## INSTRUCTIONS TO FOLLOW
Locate each line in the records below that contains the word "search", and copy those lines out in full.

>> BEGIN

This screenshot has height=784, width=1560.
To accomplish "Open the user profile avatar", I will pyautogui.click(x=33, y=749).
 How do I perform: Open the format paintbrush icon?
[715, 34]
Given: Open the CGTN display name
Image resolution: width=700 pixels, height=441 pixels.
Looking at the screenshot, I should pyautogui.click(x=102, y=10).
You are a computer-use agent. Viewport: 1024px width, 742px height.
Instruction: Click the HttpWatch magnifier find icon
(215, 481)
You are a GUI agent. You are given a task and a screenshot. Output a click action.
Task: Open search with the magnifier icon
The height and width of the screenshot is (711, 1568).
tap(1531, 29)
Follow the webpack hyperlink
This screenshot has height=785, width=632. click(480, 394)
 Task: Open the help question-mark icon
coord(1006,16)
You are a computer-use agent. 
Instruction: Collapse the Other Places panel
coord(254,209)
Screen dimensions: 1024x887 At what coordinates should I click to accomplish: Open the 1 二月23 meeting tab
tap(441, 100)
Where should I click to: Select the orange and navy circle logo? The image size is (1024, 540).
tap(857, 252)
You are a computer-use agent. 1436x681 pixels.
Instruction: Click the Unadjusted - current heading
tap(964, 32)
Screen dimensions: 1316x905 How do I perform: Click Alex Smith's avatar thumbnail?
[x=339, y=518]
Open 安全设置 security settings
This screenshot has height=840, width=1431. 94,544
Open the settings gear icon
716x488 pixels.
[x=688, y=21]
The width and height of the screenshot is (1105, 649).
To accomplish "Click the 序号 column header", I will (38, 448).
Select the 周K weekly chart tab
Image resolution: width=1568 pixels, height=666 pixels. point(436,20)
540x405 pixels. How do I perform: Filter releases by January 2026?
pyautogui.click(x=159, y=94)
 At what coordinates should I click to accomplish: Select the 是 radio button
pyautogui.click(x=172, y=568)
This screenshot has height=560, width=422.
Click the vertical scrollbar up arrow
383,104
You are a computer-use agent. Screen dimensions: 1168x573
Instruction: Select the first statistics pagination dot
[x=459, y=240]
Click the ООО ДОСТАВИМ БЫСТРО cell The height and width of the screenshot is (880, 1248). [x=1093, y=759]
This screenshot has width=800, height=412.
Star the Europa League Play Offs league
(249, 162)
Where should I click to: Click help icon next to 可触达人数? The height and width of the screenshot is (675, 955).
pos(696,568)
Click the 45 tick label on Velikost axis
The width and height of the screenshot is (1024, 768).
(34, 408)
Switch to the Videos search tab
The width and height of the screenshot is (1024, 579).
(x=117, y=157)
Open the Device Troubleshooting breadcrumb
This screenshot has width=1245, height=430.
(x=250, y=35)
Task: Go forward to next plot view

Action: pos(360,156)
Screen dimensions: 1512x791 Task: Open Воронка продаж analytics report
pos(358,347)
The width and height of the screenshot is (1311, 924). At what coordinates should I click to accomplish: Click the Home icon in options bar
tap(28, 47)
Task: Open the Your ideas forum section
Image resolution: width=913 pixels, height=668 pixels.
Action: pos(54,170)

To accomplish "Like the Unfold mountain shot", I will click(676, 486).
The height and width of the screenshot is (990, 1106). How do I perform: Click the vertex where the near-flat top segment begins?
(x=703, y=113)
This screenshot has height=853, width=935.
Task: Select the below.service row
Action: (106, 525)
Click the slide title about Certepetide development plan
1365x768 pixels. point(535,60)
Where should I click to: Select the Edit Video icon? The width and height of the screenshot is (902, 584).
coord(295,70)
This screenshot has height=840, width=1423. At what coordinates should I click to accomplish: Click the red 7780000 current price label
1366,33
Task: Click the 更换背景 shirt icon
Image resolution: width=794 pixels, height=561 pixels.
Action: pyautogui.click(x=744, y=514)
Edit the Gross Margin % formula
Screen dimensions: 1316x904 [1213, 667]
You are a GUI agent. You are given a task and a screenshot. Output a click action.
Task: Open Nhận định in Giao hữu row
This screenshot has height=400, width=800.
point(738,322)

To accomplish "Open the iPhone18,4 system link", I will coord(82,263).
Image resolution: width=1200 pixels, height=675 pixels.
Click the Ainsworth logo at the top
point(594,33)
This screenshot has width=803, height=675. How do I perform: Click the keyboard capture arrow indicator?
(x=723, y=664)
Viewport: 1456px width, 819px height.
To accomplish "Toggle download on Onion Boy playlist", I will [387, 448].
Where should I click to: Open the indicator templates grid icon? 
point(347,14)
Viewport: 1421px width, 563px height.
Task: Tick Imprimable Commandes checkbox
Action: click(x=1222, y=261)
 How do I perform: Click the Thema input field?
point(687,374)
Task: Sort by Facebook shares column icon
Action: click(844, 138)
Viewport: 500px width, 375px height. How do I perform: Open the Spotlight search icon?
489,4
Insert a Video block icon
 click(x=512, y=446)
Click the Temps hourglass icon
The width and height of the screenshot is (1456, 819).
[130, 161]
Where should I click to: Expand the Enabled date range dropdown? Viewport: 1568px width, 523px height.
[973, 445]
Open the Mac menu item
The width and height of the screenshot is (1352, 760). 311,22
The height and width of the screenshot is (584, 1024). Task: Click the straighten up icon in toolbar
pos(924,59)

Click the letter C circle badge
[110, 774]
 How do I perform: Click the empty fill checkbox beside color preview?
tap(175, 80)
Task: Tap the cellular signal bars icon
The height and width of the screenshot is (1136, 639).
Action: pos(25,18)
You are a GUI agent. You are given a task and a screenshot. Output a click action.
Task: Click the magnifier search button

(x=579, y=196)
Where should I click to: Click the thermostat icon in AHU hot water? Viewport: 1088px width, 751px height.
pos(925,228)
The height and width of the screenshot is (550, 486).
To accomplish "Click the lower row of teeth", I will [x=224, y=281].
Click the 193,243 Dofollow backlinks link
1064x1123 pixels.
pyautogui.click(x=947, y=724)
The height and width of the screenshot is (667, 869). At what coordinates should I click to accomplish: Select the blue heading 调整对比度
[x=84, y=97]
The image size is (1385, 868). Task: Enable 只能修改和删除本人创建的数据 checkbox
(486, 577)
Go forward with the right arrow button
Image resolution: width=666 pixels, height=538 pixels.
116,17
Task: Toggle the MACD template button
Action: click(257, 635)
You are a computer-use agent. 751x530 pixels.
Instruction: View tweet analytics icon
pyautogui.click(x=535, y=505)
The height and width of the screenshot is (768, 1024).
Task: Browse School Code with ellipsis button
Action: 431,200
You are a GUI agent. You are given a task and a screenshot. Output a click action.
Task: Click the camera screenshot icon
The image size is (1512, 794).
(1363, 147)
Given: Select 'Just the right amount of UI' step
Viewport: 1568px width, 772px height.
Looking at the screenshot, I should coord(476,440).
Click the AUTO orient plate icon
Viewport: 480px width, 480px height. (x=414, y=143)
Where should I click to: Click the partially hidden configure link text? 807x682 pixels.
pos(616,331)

>> END

## EXERCISE RESPONSE
Task: Open search with the magnifier icon
Switch to the Videos search tab
Viewport: 500px width, 375px height. How do I perform: Open the Spotlight search icon?
Task: Click the magnifier search button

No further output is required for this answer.